*Challenges*:
a) In the passage on early Christianity's split from Judaism, in which century did the New Testament come together as a collection of texts?
b) Please extend the passage on early Christianity's split from Judaism, picking up right after its final sentence.

*Quoted text*:

-------

This of course takes place gradually over the next several decades well into the 2nd century.... It doesn't happen everywhere all at once, in the same way. It's a complex, protracted process. And we must allow for variety; the place of Christianity, let's say in the year 100 CE, may not be the same in Egypt as it is in Judah. It may not be the same in Rome as it is in Asia Minor. We have to ask ourselves constantly - How did the Christians see themselves? How did the Jews see the Christians? How did the gentiles see the Christians? How did each of these groups understand the other and how they fit into the larger society? And the answers may not be the same. There's no guarantee that the Christians and the Jews necessarily looked at each other in the same way at any given moment. We have to allow for a wide variety of opinions. But the tendency, nonetheless, I think is very clear: Christianity is becoming less "Jewish" and is turning into something new and different. ...

For some Christians, this never happens. They can't bring themselves to say that God has thoroughly redrawn the map of the cosmos and has taken them out of the Jewish world and pushed them out into the stage of history. ... Other Christians, of course, disagree with Paul on exactly how to read this new map and exactly what it means, and most importantly, where do the Jews fit in now, those Jews who are "being left behind."... But, in any case, the Christian church itself was now emerging as a new, independent group by the middle of the 2nd century. ...

The second century of our era was the age of definition before Christianity. Now that it realized it no longer was Judaism, or no longer was a form of Judaism, it had to figure out, well then, what is it exactly? What is Christianity? What makes it not Judaism, what makes it not Jewish? How is it able to somehow at one and the same time hold on to the Jewish Scriptures, what we call the Old Testament, and still not be Judaism, and still not be Jewish? This was one of the major questions confronting Christian thinkers, writers, church leaders in the second century. This was the great age of Christian diversity, sects, schools, heresies of all kinds, confronting Christian thinkers, and it was only in the second century that we begin to see the emergence of what we might call an orthodoxy, or something that might simply be called "Christianity" in a kind of uniform body of doctrines and text, that is to say, the New Testament. The New Testament as a collection of texts is a product of the second century, as the church figured out which books are sacred, which books are authoritative and which ones are not. ...

-------

*Dataset entries*:
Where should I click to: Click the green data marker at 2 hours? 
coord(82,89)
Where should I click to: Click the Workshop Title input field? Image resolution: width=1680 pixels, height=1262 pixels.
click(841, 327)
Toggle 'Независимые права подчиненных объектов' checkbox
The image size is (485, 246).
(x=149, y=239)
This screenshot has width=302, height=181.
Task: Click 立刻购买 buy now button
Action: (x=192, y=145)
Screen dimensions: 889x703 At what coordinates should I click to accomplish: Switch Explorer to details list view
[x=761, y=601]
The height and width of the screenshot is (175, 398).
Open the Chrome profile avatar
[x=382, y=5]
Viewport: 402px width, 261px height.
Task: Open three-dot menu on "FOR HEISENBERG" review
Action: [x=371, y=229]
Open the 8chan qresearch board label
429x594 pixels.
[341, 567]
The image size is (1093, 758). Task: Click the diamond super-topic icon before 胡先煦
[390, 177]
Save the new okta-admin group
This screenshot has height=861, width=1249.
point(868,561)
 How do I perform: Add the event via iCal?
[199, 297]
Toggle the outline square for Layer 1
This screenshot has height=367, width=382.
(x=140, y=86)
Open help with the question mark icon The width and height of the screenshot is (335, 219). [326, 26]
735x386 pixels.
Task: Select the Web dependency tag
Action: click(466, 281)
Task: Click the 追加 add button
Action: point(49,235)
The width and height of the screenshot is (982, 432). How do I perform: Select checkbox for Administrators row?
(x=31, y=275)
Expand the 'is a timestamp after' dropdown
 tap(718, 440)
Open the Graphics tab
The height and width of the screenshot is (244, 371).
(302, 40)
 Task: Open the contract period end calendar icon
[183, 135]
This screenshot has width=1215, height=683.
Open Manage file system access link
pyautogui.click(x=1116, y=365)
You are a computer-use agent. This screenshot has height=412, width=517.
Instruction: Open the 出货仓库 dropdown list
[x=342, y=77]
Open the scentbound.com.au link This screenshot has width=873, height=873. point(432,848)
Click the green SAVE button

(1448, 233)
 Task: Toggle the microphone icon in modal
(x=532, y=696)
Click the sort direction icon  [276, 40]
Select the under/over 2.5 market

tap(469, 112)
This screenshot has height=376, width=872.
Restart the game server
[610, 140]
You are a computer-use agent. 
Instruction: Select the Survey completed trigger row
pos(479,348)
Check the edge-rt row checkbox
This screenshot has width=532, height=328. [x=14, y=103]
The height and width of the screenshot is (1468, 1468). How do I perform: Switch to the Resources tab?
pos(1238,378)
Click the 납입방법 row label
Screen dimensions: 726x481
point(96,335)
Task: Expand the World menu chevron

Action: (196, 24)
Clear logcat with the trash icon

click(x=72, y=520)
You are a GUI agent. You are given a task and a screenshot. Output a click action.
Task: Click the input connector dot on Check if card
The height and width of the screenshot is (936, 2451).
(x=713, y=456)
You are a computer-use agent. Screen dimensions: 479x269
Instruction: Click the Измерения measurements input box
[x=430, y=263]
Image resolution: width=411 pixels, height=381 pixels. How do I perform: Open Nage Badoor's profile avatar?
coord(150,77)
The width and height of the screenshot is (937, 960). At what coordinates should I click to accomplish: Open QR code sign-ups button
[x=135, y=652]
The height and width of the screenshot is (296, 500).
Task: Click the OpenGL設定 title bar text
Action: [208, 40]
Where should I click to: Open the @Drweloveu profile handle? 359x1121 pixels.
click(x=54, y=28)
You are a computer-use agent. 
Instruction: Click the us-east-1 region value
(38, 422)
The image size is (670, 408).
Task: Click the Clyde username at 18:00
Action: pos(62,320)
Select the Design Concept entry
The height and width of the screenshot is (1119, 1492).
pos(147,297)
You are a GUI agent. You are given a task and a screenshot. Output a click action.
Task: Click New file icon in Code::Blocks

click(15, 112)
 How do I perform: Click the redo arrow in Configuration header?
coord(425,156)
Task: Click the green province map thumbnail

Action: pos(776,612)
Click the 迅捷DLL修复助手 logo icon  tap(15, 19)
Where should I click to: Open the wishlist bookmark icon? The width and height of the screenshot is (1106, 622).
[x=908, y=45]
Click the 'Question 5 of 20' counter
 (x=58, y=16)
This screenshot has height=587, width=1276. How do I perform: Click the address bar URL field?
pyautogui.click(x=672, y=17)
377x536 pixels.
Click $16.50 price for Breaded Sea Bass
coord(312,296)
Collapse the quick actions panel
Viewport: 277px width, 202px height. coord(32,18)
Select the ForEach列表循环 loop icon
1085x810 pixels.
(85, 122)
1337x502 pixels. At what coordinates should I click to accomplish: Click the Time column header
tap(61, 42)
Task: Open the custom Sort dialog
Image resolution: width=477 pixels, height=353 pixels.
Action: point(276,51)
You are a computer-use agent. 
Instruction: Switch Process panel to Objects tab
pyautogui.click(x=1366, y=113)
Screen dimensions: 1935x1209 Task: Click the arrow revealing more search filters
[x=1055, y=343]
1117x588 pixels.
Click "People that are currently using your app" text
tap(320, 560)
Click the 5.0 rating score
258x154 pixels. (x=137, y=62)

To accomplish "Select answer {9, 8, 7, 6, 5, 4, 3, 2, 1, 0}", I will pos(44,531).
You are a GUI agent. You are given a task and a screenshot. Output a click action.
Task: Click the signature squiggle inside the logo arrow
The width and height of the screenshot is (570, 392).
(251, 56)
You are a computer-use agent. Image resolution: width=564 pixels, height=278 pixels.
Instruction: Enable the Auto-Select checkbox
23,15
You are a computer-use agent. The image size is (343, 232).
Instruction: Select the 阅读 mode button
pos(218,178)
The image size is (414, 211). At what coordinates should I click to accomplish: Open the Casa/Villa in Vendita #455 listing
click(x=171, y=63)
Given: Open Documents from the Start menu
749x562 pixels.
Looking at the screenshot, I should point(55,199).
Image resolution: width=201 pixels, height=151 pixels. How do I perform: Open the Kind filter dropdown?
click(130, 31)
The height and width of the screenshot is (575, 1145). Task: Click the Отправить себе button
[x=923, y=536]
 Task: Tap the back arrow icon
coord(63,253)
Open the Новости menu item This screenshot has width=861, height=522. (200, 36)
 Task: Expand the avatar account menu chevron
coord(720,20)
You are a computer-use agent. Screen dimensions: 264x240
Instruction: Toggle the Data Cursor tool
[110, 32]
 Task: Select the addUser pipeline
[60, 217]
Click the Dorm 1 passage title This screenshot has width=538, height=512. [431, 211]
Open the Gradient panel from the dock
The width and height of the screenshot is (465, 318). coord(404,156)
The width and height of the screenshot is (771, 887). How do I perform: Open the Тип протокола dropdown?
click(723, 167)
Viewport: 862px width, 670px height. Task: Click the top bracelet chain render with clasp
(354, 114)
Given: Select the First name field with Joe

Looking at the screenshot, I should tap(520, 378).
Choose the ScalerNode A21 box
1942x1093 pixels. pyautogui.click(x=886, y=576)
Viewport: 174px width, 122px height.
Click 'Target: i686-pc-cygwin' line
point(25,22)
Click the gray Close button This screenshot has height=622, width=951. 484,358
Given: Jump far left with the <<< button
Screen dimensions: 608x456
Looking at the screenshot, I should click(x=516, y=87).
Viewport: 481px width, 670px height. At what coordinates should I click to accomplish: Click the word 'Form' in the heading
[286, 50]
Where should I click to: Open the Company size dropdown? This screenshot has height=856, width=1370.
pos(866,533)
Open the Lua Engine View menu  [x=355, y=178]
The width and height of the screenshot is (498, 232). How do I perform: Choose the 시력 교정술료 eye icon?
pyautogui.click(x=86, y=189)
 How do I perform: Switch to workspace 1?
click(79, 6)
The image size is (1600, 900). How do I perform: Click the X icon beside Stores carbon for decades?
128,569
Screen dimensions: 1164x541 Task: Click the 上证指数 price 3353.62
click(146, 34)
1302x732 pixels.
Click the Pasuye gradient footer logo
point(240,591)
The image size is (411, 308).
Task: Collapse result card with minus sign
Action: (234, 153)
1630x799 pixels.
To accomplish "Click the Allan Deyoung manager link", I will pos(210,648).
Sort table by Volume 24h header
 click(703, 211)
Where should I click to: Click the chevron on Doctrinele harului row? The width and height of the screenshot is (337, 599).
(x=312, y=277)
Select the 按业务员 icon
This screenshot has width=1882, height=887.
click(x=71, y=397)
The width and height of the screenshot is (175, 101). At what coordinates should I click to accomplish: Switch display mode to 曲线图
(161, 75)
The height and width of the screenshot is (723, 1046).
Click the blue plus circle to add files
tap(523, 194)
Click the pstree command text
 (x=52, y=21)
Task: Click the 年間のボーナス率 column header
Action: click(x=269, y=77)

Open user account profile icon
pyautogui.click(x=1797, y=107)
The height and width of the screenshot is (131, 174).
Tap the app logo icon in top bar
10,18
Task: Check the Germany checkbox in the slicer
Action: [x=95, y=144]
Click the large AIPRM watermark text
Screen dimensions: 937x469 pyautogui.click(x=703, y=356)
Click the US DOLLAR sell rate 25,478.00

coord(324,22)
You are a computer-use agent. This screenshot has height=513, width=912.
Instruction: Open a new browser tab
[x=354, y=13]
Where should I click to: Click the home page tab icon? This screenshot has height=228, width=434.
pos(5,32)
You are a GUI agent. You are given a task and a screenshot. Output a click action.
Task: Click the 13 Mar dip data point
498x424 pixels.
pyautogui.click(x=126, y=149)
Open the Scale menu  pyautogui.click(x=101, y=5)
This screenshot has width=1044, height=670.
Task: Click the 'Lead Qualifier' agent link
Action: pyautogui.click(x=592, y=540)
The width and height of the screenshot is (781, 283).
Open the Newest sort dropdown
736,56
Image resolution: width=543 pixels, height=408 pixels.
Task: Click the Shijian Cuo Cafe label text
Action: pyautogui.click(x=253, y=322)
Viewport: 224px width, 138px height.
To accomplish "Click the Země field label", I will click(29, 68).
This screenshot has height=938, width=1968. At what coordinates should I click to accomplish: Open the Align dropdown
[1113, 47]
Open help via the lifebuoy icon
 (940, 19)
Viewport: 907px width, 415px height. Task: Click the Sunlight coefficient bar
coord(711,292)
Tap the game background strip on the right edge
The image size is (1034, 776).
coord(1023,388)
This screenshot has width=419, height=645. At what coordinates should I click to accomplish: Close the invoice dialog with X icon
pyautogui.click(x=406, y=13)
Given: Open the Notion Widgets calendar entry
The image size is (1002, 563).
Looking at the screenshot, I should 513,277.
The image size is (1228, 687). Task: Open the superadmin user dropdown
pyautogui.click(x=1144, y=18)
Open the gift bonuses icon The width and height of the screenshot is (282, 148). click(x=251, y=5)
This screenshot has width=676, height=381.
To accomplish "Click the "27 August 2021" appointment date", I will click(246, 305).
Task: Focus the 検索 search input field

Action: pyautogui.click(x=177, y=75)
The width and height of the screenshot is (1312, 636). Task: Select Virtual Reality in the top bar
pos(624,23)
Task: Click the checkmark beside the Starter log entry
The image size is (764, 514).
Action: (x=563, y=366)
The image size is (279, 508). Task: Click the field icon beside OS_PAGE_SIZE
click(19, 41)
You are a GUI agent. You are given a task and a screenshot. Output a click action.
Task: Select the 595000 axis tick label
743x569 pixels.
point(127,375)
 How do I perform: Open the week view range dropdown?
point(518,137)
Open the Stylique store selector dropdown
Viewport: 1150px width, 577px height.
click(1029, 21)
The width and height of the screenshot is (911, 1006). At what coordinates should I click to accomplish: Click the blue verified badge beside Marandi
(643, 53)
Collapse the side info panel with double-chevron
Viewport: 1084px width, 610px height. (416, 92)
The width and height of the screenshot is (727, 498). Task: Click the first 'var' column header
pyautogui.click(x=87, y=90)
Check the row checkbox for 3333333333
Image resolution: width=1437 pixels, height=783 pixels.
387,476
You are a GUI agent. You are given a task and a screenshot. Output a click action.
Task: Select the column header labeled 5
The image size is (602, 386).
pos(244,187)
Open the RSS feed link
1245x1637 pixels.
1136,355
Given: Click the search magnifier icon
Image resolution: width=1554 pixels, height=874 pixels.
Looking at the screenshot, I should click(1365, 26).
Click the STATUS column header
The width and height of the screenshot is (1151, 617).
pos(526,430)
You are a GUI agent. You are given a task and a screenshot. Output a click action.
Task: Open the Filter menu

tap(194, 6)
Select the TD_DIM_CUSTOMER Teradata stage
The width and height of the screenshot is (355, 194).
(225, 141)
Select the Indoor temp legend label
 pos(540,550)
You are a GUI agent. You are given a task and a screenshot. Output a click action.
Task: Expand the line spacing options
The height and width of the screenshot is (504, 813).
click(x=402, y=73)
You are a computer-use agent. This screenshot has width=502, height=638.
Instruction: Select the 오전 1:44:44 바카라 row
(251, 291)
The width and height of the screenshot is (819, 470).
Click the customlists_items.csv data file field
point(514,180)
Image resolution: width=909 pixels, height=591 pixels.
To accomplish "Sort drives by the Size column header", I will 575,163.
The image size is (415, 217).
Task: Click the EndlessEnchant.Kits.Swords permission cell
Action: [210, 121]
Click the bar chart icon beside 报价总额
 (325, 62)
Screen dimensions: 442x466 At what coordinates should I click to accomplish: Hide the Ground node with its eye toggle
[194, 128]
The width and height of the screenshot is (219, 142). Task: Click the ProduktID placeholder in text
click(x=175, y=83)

-------

*Answers to the tasks*:
a) The second century.

b)
By the third century of our era, we have something called Christianity with its own sacred books, its own rituals, its own ideas, but this is the great age of confrontation with the Roman Empire. The third century, of course, the great age of persecutions, where the Roman Empire now wakes up and realizes that there is something new, and from their perspective, sinister, afoot in new groups that are threatening the social order and ultimately the political order of the Empire. And the Roman Empire was correct. The Romans correctly intuited that the victory of Christianity would mean the end of the Roman Empire, the end of the classical world. ... We often think of persecution, of course, in a Christian perspective. We see it as heroic martyrs confronting the might of Rome, which is true. And the martyrs are indeed a wonderful spectacle and do present a wonderful demonstration of Christian faith. That is certainly true. By the same token, we must realize that the Roman Empire was doing what all bureaucracies do. It was trying to protect itself, trying to perpetuate itself....

The Romans tried to beat down Christianity but failed. By the fourth century Christianity becomes the state religion and by the end of the fourth century it is illegal to do any form of public worship other than Christianity in the entire Roman Empire. There is a great mystery in how this happened -- how such an extraordinary reversal, that begins with Jesus who is executed by the Romans as a public criminal, as a threat to the social order, and somehow we wind up three centuries later with Jesus being hailed as a God, as part of the one, true God who is the God of the new Christian Roman Empire. There is a remarkable progress, a remarkable development in the course of three centuries. ... It's hard to understand exactly how it happened or why it happened, but it is important to realize that we have a progression and a set of developments, and that Christianity by the fourth century is not the same as the Christianity that we see in the first or even the second.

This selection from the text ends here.